DATA FOR THIS EXERCISE:
▬▬▬▬▬▬

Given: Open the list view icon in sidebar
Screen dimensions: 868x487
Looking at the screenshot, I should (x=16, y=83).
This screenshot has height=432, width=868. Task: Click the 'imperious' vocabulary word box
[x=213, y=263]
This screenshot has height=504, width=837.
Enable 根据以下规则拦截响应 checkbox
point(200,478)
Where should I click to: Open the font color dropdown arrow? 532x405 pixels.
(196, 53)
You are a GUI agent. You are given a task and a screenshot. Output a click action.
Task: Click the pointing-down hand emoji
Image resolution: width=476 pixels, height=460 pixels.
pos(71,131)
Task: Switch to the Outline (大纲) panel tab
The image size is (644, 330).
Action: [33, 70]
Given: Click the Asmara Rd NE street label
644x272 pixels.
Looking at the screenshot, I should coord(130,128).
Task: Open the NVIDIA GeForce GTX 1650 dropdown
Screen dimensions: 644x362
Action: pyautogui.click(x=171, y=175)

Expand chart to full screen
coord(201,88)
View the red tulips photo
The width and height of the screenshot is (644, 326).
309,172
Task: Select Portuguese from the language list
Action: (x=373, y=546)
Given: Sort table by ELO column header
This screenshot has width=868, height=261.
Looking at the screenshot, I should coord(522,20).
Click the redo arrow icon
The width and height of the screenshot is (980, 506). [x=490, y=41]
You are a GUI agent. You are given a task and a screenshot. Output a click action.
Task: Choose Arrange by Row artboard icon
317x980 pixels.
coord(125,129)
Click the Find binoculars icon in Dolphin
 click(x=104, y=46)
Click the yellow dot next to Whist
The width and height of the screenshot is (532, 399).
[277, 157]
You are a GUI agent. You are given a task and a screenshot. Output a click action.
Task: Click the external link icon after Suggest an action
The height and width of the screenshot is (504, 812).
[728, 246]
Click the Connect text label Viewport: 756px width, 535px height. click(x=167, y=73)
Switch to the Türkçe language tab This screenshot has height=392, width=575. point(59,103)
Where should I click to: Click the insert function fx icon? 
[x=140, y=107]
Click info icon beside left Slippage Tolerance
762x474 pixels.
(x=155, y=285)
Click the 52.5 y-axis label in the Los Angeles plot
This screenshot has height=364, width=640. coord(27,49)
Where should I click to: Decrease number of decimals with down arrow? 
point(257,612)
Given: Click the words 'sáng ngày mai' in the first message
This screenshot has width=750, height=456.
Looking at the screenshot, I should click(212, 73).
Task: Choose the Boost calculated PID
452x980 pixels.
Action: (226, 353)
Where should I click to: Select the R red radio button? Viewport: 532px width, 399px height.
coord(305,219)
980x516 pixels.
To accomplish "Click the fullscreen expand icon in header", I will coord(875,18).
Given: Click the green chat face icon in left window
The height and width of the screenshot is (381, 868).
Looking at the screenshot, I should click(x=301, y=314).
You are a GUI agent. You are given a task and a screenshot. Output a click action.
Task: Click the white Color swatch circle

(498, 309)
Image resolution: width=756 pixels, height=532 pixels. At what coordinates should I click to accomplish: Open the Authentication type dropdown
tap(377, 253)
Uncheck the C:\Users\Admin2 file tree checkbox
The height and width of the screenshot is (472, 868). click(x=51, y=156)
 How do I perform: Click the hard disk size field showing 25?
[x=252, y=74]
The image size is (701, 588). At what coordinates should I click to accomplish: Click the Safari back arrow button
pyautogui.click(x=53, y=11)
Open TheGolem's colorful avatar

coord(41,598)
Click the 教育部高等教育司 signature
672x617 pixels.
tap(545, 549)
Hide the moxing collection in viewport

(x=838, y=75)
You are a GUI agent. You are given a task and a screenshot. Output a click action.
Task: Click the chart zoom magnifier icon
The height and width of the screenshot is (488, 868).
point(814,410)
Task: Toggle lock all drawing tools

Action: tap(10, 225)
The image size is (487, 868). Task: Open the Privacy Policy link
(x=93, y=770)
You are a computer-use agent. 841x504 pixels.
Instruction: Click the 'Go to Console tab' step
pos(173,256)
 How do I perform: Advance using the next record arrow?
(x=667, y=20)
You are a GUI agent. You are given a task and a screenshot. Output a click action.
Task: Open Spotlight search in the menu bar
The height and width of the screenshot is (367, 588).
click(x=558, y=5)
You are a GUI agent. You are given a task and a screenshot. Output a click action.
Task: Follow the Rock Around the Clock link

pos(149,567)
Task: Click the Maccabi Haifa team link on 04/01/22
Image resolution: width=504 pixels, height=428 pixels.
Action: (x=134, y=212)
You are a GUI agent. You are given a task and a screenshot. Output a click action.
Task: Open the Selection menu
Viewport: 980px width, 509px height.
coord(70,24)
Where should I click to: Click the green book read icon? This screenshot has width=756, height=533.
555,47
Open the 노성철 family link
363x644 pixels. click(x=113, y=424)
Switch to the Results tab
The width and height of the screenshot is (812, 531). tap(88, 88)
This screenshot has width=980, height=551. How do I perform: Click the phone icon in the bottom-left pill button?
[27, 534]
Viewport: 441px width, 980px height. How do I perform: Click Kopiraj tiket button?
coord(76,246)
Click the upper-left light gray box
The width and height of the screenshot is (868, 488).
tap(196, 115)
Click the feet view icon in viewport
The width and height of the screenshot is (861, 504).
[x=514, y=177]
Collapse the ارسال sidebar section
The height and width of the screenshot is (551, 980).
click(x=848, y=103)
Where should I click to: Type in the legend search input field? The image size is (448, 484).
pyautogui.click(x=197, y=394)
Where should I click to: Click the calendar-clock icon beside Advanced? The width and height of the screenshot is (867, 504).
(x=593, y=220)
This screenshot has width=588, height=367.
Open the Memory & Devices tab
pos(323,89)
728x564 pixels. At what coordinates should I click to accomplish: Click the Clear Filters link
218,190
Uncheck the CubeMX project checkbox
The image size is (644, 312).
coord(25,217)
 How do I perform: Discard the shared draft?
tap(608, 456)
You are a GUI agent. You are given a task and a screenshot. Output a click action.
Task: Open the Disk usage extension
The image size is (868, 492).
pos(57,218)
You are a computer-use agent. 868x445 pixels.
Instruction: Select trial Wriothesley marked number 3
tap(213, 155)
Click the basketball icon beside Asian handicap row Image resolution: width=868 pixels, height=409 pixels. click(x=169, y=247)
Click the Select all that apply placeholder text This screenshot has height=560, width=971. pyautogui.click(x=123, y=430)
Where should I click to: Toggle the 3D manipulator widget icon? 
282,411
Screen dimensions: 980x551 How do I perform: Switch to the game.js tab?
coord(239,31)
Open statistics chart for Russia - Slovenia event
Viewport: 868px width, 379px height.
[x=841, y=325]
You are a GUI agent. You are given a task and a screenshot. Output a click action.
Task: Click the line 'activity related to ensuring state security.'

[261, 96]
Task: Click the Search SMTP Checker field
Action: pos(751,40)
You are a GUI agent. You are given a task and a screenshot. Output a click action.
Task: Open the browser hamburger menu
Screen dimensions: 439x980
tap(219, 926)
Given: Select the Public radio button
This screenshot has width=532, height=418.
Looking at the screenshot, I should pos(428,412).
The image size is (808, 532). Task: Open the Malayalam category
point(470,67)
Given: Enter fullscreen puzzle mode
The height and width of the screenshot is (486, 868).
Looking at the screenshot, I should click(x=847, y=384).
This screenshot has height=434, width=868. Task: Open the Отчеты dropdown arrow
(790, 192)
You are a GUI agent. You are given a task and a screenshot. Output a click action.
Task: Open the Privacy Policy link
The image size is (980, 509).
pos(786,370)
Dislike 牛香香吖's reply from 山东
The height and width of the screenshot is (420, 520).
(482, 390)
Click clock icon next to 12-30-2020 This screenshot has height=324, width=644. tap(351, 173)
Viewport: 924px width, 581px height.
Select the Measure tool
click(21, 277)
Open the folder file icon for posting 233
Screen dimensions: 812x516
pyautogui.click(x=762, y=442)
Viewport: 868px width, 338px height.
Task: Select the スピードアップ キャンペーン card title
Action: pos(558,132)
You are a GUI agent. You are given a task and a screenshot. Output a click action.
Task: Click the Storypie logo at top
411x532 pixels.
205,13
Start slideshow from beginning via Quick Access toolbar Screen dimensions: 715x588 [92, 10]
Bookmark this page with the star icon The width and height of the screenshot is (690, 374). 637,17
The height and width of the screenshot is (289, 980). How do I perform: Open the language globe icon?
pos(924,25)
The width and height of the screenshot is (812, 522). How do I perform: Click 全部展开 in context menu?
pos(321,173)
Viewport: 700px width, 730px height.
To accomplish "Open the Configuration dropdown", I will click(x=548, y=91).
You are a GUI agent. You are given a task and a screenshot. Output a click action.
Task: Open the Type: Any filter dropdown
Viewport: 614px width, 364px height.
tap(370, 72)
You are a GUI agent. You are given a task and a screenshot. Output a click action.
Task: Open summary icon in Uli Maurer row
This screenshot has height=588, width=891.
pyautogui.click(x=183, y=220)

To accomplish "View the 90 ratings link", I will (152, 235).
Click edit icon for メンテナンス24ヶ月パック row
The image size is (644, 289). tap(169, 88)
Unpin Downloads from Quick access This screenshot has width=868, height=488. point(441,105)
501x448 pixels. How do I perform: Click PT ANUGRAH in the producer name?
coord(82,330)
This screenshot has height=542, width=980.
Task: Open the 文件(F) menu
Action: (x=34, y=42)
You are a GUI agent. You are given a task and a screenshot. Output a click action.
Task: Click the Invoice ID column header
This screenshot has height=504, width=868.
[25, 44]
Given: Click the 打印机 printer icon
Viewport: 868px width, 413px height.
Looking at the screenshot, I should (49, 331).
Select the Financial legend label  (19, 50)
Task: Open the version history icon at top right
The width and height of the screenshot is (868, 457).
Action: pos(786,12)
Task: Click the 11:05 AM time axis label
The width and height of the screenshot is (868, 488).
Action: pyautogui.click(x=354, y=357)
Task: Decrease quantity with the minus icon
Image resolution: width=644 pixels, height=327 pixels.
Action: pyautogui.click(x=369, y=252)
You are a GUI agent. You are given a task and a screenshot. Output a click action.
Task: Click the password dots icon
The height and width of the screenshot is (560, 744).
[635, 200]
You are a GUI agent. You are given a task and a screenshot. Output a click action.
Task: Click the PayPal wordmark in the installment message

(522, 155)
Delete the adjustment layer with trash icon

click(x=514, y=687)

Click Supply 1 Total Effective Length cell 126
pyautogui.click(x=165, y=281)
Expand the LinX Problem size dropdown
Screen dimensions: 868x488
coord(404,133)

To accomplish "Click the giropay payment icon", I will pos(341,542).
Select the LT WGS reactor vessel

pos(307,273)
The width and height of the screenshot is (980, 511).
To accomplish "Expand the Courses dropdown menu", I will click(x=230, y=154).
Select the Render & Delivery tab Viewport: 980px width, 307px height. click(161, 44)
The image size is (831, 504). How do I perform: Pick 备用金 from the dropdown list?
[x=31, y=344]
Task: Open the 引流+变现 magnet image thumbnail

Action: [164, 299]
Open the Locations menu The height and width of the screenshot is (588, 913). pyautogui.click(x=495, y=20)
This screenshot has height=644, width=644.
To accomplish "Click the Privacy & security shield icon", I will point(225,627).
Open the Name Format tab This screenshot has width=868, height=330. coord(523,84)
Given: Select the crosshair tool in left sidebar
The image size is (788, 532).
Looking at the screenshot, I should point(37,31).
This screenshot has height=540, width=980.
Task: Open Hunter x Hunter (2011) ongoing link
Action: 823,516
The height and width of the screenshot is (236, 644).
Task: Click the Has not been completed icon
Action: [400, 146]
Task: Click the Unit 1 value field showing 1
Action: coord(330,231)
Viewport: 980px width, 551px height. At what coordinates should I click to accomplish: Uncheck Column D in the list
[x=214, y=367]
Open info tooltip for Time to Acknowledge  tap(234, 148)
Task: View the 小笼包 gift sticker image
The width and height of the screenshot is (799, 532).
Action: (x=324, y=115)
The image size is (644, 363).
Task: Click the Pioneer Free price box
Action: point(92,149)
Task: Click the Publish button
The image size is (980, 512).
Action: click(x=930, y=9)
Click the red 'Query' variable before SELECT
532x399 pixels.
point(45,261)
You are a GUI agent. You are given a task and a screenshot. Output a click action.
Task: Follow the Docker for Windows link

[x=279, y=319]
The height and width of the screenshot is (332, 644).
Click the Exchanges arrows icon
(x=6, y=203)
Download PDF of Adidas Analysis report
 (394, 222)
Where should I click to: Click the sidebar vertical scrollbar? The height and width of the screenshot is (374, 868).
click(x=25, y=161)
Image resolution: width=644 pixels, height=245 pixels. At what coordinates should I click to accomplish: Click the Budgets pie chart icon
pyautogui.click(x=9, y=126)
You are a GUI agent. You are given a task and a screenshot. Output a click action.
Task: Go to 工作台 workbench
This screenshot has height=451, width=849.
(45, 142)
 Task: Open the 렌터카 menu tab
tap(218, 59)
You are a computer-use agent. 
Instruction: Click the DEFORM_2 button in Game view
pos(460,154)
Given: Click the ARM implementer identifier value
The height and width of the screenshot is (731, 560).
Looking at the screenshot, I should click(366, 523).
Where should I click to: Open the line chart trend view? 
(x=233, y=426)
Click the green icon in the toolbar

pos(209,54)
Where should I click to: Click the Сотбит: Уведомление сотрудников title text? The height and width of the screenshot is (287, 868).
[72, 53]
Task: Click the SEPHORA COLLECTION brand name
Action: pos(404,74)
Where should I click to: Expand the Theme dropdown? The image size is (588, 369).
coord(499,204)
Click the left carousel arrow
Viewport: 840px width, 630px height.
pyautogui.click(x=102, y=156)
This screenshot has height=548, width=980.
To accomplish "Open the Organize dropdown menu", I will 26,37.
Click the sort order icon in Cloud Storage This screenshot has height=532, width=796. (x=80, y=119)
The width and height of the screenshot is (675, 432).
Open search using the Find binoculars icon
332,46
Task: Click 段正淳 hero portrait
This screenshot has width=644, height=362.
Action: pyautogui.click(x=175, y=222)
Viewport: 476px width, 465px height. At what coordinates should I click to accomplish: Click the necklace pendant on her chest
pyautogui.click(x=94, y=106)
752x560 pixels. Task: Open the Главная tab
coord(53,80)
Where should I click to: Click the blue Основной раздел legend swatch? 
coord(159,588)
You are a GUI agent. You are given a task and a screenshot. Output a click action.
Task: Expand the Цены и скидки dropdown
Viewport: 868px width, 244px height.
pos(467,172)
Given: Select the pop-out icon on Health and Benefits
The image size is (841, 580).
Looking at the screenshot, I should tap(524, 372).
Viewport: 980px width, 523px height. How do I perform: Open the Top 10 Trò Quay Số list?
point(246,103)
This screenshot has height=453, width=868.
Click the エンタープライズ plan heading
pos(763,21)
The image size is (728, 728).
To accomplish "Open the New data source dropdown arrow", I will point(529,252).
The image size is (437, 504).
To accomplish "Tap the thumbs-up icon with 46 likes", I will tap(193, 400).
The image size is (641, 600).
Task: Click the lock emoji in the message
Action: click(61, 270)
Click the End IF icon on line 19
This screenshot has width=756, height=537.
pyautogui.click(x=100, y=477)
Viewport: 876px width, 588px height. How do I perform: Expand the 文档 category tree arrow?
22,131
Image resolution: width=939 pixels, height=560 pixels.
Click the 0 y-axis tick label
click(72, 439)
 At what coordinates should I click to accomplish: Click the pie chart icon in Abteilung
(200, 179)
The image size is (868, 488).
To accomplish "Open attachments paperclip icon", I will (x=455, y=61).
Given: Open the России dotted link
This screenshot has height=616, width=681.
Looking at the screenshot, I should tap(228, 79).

▬▬▬▬▬▬

WHAT NEEDS TO BE DONE:
Copy out every line from the one containing "This screenshot has height=548, width=980." through the end of the entries, both ends included, with no changes.

TASK RESPONSE:
This screenshot has height=548, width=980.
To accomplish "Open the Organize dropdown menu", I will 26,37.
Click the sort order icon in Cloud Storage This screenshot has height=532, width=796. (x=80, y=119)
The width and height of the screenshot is (675, 432).
Open search using the Find binoculars icon
332,46
Task: Click 段正淳 hero portrait
This screenshot has width=644, height=362.
Action: pyautogui.click(x=175, y=222)
Viewport: 476px width, 465px height. At what coordinates should I click to accomplish: Click the necklace pendant on her chest
pyautogui.click(x=94, y=106)
752x560 pixels. Task: Open the Главная tab
coord(53,80)
Where should I click to: Click the blue Основной раздел legend swatch? 
coord(159,588)
You are a GUI agent. You are given a task and a screenshot. Output a click action.
Task: Expand the Цены и скидки dropdown
Viewport: 868px width, 244px height.
pos(467,172)
Given: Select the pop-out icon on Health and Benefits
The image size is (841, 580).
Looking at the screenshot, I should tap(524, 372).
Viewport: 980px width, 523px height. How do I perform: Open the Top 10 Trò Quay Số list?
point(246,103)
This screenshot has height=453, width=868.
Click the エンタープライズ plan heading
pos(763,21)
The image size is (728, 728).
To accomplish "Open the New data source dropdown arrow", I will point(529,252).
The image size is (437, 504).
To accomplish "Tap the thumbs-up icon with 46 likes", I will tap(193, 400).
The image size is (641, 600).
Task: Click the lock emoji in the message
Action: click(61, 270)
Click the End IF icon on line 19
This screenshot has width=756, height=537.
pyautogui.click(x=100, y=477)
Viewport: 876px width, 588px height. How do I perform: Expand the 文档 category tree arrow?
22,131
Image resolution: width=939 pixels, height=560 pixels.
Click the 0 y-axis tick label
click(72, 439)
 At what coordinates should I click to accomplish: Click the pie chart icon in Abteilung
(200, 179)
The image size is (868, 488).
To accomplish "Open attachments paperclip icon", I will (x=455, y=61).
Given: Open the России dotted link
This screenshot has height=616, width=681.
Looking at the screenshot, I should tap(228, 79).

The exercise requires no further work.